Let's get all the 'x' terms on one side and the numbers on the other:
$ c^2 - d^2 = 2dx + 2cx $.
$ c^2 - d^2 = 2x(d + c) $.
I know a cool algebra trick: $ c^2 - d^2 $ is the same as $ (c - d)(c + d) $.
So, $ (c - d)(c + d) = 2x(c + d) $.
If $ (c + d) $ isn't zero (which it usually isn't for these kinds of parabolas), I can divide both sides by $ (c + d) $:
$ c - d = 2x $.
This tells us the 'x' value where they cross: $ x = (c - d)/2 $.
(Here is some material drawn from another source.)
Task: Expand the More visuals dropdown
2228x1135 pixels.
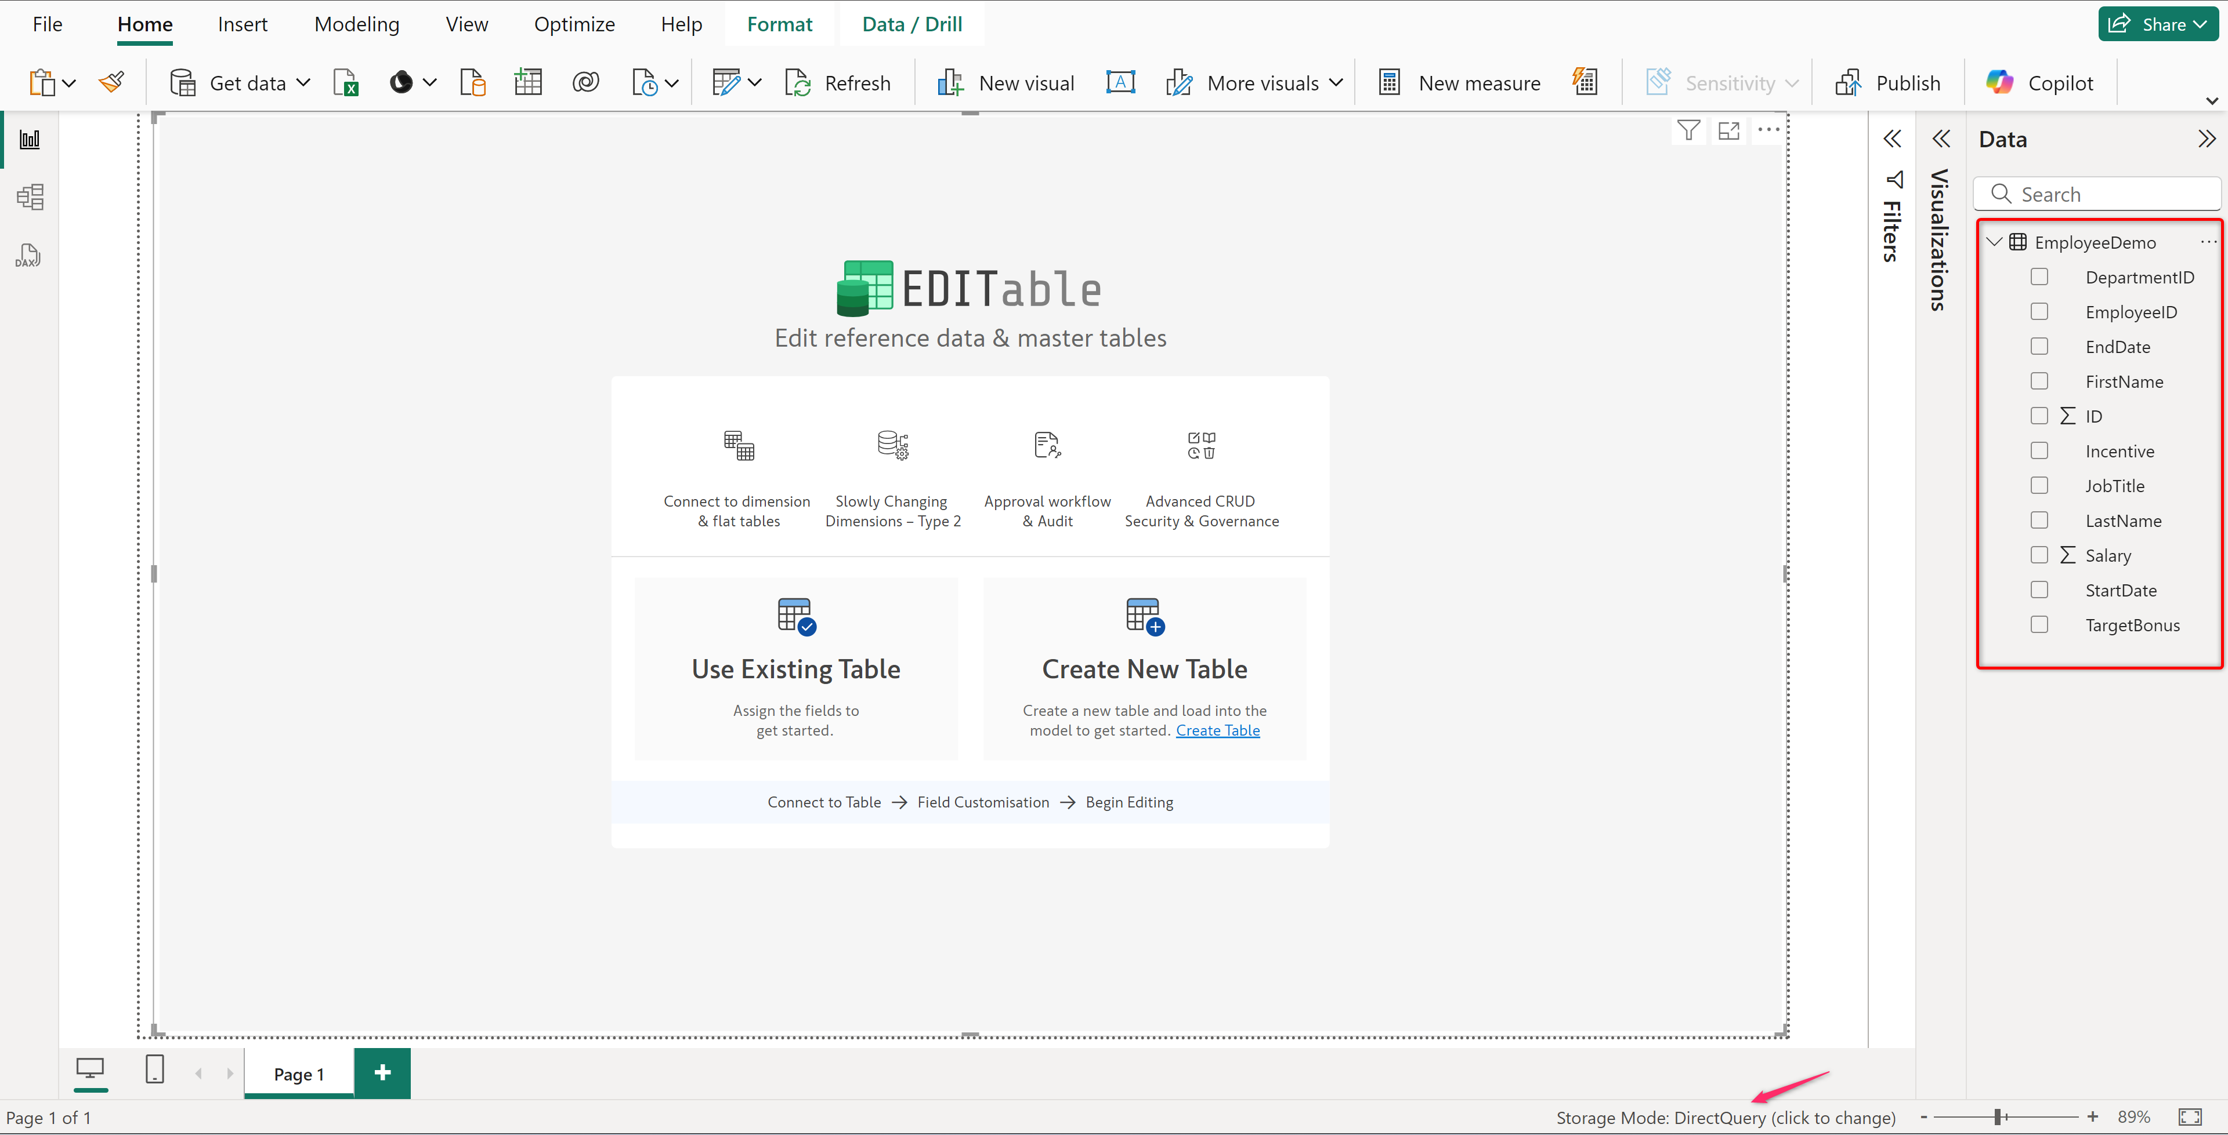Action: pos(1335,83)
Now that we have the 'x' value at the crossing point, let's find the $y^2$ value by plugging this 'x' back into one of the $y^2$ equations. I'll use the first one:
$ y^2 = c^2 - 2cx $
$ y^2 = c^2 - 2c((c - d)/2) $
$ y^2 = c^2 - c(c - d) $ (The '2' and '/2' cancel out!)
$ y^2 = c^2 - c^2 + cd $
$ y^2 = cd $.

**Step 6: Put it all together and see the magic!**
Look what happened! When the parabolas cross, we found that the $ y^2 $ value at their intersection is exactly $ cd $.
And remember, for them to intersect at right angles, we needed their slopes to multiply to -1, which happened if $ y^2 $ was equal to $ cd $.
Since both conditions match perfectly at their intersection point ($y^2$ is indeed $cd$), it means they absolutely do cross at right angles! Isn't that neat? They're like perfect puzzle pieces that fit together at a square corner.